DESCRIPTION OF THE TASK:
After the line containing "The image size is (1558, 672).", write nothing more; before it, reproduce every line of the material below exactly, starting with the first.

INPUT DATA:
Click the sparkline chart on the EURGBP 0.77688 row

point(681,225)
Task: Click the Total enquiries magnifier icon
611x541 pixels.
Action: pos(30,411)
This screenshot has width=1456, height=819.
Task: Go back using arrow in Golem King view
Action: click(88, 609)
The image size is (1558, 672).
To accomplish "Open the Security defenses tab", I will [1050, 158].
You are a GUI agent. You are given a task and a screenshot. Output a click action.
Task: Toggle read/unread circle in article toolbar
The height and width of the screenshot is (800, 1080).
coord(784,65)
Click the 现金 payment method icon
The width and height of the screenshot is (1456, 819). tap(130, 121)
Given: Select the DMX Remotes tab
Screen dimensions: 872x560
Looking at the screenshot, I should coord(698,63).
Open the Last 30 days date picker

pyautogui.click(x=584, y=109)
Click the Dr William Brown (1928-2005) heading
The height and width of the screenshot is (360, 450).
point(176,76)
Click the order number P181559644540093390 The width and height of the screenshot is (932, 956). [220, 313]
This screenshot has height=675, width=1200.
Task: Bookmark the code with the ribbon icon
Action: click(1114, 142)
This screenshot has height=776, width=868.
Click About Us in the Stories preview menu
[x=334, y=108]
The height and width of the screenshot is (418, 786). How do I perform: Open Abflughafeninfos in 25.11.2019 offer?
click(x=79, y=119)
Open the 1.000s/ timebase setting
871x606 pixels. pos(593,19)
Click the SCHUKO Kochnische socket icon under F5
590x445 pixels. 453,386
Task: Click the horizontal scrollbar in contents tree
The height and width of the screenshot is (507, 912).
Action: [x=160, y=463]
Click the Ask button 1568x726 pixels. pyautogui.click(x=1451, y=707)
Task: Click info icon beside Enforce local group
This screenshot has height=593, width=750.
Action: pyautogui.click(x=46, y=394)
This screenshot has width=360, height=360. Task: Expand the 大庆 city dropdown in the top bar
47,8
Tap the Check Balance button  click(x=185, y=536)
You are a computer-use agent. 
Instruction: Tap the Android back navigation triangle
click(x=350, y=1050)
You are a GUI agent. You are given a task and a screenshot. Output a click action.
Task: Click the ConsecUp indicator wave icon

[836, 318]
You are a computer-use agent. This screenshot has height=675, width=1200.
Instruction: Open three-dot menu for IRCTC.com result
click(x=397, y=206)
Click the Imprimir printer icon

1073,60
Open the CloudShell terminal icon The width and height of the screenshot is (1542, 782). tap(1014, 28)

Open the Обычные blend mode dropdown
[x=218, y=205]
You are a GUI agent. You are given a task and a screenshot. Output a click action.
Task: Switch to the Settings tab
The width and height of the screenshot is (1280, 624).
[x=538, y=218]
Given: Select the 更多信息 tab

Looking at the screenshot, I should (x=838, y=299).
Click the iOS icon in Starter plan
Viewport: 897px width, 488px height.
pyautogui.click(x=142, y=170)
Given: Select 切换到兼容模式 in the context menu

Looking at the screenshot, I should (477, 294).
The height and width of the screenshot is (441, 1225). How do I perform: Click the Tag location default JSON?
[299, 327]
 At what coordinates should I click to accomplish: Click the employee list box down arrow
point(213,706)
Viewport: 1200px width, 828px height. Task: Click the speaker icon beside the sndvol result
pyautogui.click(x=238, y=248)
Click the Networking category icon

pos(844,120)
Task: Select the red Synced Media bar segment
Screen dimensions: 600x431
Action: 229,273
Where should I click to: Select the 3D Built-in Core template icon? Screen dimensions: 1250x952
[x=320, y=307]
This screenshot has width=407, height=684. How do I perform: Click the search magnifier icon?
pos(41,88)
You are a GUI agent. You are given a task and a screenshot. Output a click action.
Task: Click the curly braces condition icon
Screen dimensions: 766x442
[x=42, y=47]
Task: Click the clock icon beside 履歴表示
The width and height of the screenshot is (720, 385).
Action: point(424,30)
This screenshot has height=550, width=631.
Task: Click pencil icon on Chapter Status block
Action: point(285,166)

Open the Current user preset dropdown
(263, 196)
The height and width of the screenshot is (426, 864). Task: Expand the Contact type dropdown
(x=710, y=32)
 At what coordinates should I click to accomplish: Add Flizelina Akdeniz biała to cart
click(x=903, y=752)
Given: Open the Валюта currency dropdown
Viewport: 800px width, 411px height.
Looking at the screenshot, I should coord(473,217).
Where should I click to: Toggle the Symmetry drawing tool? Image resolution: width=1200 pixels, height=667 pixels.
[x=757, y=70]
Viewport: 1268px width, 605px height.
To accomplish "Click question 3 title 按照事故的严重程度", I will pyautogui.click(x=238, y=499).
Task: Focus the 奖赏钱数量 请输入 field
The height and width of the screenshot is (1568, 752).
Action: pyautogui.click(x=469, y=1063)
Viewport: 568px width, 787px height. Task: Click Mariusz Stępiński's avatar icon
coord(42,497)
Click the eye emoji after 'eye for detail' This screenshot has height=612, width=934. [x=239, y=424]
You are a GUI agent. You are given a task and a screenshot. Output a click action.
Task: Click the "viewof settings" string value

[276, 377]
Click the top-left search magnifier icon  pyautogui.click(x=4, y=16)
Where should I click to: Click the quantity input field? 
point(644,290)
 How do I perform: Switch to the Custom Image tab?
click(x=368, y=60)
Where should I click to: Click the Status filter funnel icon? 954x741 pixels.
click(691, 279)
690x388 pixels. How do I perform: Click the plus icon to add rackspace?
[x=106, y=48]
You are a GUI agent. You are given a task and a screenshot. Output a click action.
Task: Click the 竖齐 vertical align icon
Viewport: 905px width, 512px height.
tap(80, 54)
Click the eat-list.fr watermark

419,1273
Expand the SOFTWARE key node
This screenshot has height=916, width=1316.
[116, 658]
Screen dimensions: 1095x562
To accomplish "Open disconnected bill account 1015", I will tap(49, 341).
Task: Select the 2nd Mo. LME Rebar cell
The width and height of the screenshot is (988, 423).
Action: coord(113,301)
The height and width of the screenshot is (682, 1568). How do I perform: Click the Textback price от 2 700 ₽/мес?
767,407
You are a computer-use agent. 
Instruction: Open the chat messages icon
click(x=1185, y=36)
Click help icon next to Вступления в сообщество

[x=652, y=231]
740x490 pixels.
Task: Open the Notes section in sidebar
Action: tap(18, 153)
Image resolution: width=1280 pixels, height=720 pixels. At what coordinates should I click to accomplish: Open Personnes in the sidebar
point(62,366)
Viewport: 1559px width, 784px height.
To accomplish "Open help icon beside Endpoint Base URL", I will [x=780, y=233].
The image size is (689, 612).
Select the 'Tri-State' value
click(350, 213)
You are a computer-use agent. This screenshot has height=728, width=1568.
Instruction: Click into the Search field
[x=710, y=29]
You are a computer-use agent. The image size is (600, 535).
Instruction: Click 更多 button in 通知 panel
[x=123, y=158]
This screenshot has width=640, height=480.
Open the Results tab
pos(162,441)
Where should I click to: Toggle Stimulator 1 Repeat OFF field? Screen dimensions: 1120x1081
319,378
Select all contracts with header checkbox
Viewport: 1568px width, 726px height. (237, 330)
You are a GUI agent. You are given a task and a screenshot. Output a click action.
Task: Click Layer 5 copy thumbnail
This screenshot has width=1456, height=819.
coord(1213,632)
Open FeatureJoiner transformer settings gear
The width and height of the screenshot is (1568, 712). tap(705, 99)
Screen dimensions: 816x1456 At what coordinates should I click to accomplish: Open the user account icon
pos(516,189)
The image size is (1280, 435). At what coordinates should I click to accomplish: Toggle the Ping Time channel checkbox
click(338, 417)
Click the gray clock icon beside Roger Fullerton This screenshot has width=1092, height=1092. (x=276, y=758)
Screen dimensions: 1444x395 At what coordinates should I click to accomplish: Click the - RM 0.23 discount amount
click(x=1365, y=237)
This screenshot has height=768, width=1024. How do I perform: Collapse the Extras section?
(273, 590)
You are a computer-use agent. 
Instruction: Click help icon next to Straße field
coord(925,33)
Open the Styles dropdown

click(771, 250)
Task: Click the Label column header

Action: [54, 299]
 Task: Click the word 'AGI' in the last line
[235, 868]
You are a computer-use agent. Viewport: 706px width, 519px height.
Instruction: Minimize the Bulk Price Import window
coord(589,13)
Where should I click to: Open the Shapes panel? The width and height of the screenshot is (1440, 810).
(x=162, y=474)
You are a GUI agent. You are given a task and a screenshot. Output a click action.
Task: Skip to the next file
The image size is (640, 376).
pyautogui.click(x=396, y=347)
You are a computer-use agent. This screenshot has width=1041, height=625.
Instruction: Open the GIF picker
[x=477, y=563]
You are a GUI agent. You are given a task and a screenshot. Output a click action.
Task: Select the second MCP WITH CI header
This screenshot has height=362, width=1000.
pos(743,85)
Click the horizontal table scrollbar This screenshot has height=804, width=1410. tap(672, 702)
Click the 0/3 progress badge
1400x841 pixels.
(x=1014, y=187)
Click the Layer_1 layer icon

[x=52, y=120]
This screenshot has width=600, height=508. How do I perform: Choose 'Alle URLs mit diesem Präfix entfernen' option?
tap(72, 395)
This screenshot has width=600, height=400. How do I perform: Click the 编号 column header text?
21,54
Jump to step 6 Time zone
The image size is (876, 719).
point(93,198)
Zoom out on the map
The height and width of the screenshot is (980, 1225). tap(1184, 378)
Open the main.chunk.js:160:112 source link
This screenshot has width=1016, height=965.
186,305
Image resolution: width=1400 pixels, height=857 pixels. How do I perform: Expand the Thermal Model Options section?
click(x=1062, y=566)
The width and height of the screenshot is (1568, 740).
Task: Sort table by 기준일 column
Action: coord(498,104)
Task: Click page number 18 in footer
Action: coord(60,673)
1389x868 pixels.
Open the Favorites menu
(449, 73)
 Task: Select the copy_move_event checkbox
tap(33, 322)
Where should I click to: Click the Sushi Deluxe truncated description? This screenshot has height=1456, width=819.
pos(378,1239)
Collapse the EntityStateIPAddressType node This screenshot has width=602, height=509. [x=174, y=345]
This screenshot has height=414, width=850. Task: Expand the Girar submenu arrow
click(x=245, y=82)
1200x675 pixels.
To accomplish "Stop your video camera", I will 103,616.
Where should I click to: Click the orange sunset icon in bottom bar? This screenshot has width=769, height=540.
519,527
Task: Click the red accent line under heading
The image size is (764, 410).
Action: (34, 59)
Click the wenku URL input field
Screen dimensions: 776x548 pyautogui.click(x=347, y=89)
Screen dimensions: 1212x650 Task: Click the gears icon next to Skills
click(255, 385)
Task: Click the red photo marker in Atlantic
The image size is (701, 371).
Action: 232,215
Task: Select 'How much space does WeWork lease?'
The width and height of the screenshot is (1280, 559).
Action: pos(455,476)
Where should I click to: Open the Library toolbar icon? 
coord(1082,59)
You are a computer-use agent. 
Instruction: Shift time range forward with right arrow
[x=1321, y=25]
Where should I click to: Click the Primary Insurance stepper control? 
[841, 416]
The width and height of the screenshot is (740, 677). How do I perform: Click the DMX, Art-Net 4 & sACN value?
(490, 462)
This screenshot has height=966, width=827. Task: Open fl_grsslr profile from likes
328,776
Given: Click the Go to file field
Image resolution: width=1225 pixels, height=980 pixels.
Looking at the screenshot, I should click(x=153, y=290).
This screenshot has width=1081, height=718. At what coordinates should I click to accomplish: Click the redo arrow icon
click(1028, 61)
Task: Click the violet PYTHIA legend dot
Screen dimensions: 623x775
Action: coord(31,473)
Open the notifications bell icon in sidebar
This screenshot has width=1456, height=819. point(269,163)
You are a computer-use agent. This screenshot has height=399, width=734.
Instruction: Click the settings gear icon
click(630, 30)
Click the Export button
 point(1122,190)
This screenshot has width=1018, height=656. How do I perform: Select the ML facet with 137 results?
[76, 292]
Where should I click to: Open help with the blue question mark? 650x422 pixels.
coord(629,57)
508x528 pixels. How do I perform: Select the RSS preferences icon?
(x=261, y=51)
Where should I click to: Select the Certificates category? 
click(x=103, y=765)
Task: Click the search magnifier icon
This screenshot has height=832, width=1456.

ANSWER FOR THE TASK:
Click the sparkline chart on the EURGBP 0.77688 row

point(681,225)
Task: Click the Total enquiries magnifier icon
611x541 pixels.
Action: pos(30,411)
This screenshot has width=1456, height=819.
Task: Go back using arrow in Golem King view
Action: click(88, 609)
The image size is (1558, 672).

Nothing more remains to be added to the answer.